Self Harm Schism





I’m presenting to the world, the best version of myself. I am debuting back into society after pandemic woes and incapacitating illness, and I want to put the bad behind me. I truly do.

I’m leading this time. I don’t want to confide my worst fears, I don’t want to be vulnerable — because it just reminds me of how little I felt believed. How I felt so misunderstood, and invisible, and at its worst dehumanized and denied my personhood. If I even share the slightest sense that I am still struggling with triggers that open floodgates of hurt, or anxiety about getting sick again, or how the lingering symptoms still limit me in ways that are so frustrating — I’m met with that fucking positive spin that is so invalidating, but I am giving the ammunition this time, with my performance that I’m embracing all the good fortune and joy in my life finally.

But I’m hurting, and I’m denying my hurt, and I feel the compulsion to cut myself, to see that blood and marks and remember that I’m real, that my depression is real, and this is the truth of my feelings. I’ll cover it, I’ll hide it, but alone I need to feel it, to see it, I need those moments to stop pretending.

Maybe it’s my acupuncturist who when i tell I’m emotional, tells me to simply not dwell on the past that I can’t change and let go and be in the moment. Or maybe it’s healthy program trainer, who is convinced that my fatigue must be due to the fact, that I am not following my nutrition, exercise, meditation, hydration and sleep regiment dutifully enough. Maybe its people in my life, who are eager to celebrate how far I’ve come so that they don’t have to sit with the discomfort of my prolonged pain anymore, who are relieved to be moving forward.

Maybe I don’t feel the permission to be anything but my most productive and positive self. And cutting is the only thing that signals to myself, that its okay for you to hurt, for you to reveal this fucked up part of yourself, the part of you that no matter how hard you try won’t go away, and it’s okay.

They tell you, just keep trying to do things you used to enjoy, even when you’re depressed, don’t go into your turtle shell, b/c eventually the joy will come back. So I try. And people believe, and the truth the schism of my existence remains buried.

I find myself nostalgic for one of my partial hospitalizations. Any other time, I’d tell you being hospitalized is traumatic, and it’s just a jail with board games, and its the same repetitive therapeutic tools, fixing your cognitive distortions and being mindful that I’ve already listened to a million times and have diminished utility at this point.
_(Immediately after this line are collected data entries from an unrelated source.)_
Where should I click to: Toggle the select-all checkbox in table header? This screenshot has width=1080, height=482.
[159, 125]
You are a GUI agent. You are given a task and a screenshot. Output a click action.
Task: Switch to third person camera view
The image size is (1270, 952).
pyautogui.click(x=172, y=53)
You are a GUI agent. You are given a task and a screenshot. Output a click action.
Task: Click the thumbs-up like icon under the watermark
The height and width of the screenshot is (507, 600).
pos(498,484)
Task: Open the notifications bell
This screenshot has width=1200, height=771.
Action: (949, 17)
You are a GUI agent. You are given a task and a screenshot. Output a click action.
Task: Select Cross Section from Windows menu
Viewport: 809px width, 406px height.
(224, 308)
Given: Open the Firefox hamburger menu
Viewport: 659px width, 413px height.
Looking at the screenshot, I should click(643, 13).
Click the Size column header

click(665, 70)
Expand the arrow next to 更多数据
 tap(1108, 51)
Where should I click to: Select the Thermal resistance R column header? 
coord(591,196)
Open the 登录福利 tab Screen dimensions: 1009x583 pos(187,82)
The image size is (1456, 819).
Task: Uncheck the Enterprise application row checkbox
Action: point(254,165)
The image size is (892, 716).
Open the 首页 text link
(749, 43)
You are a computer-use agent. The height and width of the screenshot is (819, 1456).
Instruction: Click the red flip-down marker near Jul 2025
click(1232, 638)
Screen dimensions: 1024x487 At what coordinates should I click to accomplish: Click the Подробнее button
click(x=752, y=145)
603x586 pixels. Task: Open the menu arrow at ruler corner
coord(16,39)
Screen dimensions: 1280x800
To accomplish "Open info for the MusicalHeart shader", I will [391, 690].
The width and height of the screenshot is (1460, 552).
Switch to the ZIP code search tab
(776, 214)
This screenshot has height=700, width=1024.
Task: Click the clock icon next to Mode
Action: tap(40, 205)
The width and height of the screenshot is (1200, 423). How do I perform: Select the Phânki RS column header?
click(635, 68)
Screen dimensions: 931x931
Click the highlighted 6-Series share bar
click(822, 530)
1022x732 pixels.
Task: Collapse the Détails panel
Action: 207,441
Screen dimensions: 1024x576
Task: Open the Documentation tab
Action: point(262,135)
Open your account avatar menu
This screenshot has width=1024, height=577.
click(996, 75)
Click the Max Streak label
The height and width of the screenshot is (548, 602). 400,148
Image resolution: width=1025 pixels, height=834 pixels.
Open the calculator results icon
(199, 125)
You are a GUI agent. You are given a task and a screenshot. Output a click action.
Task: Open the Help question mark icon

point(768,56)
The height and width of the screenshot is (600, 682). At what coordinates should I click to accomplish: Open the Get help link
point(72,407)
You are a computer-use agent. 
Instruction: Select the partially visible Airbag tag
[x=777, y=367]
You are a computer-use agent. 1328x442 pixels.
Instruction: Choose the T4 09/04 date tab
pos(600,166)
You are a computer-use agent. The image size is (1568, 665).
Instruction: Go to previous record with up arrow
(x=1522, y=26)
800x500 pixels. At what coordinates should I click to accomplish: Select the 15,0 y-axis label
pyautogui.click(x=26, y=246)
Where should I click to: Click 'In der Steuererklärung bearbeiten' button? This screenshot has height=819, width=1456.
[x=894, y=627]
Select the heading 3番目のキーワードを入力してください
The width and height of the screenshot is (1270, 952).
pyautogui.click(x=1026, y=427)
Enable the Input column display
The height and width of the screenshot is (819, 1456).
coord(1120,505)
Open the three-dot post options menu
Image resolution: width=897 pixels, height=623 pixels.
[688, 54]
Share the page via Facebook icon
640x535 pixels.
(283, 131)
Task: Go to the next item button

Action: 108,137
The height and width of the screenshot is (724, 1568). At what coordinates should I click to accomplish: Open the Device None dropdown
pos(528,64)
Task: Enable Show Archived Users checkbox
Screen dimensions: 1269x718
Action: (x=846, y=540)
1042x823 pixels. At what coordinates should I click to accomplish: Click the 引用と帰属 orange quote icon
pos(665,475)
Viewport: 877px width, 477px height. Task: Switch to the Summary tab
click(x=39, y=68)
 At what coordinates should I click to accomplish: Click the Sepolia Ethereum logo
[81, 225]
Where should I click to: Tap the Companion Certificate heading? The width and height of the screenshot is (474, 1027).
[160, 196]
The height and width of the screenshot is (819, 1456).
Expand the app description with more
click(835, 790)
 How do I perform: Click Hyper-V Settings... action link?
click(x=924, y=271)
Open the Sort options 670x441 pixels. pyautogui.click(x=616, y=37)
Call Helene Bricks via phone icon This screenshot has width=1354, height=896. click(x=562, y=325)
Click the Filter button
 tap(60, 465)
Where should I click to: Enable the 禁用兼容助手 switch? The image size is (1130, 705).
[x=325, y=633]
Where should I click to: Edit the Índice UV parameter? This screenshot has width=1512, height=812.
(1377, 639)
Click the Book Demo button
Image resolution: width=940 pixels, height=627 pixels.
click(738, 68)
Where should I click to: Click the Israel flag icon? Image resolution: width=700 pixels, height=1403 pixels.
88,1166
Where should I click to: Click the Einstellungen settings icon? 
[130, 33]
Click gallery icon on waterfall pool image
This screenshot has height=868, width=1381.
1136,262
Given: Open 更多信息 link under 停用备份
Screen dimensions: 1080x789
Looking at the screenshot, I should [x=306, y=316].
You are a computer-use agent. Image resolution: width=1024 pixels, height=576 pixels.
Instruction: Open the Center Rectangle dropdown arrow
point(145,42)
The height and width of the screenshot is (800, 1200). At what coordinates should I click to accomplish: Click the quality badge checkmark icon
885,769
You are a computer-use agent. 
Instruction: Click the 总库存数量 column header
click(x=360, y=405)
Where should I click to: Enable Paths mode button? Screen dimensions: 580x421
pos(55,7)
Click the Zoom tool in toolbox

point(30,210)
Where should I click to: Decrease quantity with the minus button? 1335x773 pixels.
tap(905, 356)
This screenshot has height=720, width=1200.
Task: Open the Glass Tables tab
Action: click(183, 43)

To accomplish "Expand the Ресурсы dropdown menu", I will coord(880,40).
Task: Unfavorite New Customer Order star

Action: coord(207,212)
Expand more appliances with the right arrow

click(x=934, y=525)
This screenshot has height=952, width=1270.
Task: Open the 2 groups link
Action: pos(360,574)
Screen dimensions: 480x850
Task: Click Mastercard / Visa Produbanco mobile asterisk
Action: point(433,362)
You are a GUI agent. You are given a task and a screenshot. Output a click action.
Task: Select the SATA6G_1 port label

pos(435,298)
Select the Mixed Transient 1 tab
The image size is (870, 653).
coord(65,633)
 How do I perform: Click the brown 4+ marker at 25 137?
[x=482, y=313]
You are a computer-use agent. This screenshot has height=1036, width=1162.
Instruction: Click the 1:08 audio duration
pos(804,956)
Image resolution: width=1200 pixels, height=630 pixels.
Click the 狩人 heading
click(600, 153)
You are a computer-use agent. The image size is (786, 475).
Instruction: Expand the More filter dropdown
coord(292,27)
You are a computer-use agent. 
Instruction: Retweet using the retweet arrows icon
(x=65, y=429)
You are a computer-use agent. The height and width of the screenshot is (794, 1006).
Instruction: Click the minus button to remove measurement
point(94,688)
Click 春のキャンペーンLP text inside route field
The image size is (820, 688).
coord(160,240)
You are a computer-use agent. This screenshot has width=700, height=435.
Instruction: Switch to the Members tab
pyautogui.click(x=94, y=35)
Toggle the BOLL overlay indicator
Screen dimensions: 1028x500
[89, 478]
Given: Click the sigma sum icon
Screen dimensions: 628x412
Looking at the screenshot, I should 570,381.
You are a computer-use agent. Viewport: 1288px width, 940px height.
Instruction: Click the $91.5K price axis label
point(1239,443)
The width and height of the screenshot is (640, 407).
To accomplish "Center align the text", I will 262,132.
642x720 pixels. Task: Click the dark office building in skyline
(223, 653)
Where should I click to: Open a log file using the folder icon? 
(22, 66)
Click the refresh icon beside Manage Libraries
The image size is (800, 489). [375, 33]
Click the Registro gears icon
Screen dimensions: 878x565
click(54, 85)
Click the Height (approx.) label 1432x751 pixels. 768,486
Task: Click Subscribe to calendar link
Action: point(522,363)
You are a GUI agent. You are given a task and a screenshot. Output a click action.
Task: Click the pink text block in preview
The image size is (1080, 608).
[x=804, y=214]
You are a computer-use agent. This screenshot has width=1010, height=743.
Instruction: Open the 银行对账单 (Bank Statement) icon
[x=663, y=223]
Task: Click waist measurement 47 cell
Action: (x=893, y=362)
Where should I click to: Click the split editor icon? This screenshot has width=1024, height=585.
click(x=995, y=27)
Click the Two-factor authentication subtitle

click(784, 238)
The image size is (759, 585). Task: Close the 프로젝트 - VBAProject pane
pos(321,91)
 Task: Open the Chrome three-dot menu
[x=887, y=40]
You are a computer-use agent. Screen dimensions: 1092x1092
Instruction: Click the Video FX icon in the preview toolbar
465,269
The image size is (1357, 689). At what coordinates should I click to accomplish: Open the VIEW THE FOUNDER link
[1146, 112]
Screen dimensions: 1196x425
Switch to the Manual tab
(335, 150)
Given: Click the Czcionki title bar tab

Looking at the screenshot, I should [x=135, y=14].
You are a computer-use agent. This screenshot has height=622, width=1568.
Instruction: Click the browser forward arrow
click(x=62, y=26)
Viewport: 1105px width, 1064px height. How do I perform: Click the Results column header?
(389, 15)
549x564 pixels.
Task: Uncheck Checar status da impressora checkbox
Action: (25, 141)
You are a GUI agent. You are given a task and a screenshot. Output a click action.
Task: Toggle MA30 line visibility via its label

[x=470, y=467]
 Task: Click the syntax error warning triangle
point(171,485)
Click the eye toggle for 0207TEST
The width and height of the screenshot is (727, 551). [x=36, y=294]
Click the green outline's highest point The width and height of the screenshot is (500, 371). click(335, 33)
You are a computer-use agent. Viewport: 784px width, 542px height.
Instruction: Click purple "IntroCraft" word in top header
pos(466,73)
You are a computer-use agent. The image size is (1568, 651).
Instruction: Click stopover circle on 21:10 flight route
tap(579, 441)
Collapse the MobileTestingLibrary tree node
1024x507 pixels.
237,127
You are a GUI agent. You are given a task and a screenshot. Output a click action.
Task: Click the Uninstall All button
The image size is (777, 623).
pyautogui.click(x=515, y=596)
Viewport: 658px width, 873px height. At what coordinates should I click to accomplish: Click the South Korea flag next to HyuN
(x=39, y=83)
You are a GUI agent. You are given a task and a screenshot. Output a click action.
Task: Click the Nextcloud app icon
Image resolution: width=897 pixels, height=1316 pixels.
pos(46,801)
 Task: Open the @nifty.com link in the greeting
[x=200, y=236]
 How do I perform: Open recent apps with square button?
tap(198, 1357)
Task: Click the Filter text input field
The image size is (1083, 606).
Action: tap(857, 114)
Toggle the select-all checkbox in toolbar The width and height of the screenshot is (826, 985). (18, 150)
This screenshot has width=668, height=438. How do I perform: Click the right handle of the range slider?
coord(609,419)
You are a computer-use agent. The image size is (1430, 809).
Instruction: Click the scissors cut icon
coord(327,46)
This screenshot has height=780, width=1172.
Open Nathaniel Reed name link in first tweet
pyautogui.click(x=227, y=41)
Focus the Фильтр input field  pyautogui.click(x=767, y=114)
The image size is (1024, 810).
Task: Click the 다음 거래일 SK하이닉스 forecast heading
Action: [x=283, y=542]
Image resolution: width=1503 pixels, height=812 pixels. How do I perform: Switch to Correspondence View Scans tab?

But as frightened I remember being at first, eating in the cafeteria alone in the mental hospital, I found a community. People from all walks of life, people of every age, race and socioeconomic status. All suffering in a way they could relate to me. And I didn’t have to pretend. I could be emotional and filled with rage, or just sullen and sad, and that was fine. Maybe the professional would think the me I presented in my acute breakdown was how I always was, not appreciating all the repression I was an expert in so i could be the productive functional person I needed be— to keep my full-time jobs and health insurance, to engage with my family without hyper criticism and judgment, to be the source of fun among friends so not to be debbie downer and a burden. At the hospital I had permission to be my most depressed self. And the professionals might spout out of advice that was totally misaligned with where I was at, but the other patients they made me feel seen, they made me feel heard.

So I can never really give up my maladaptive coping mechanisms. Because I will force myself to exercise, get a good night’s sleep and eat healthily —- I will try to process with a journal, with this blog, with my therapist, with art or just fill my life with distractions. And then in the moments when I have peace, I have a pause, I’ll cut. And I don’t think any dose of medicine will ever make me stop needing to in certain times. The times I’m presenting my most perfect version of having it all-together to the world. The times when I stupidly say something real and I feel erased and I need to remember I’m a human, I’m real- I need to bleed.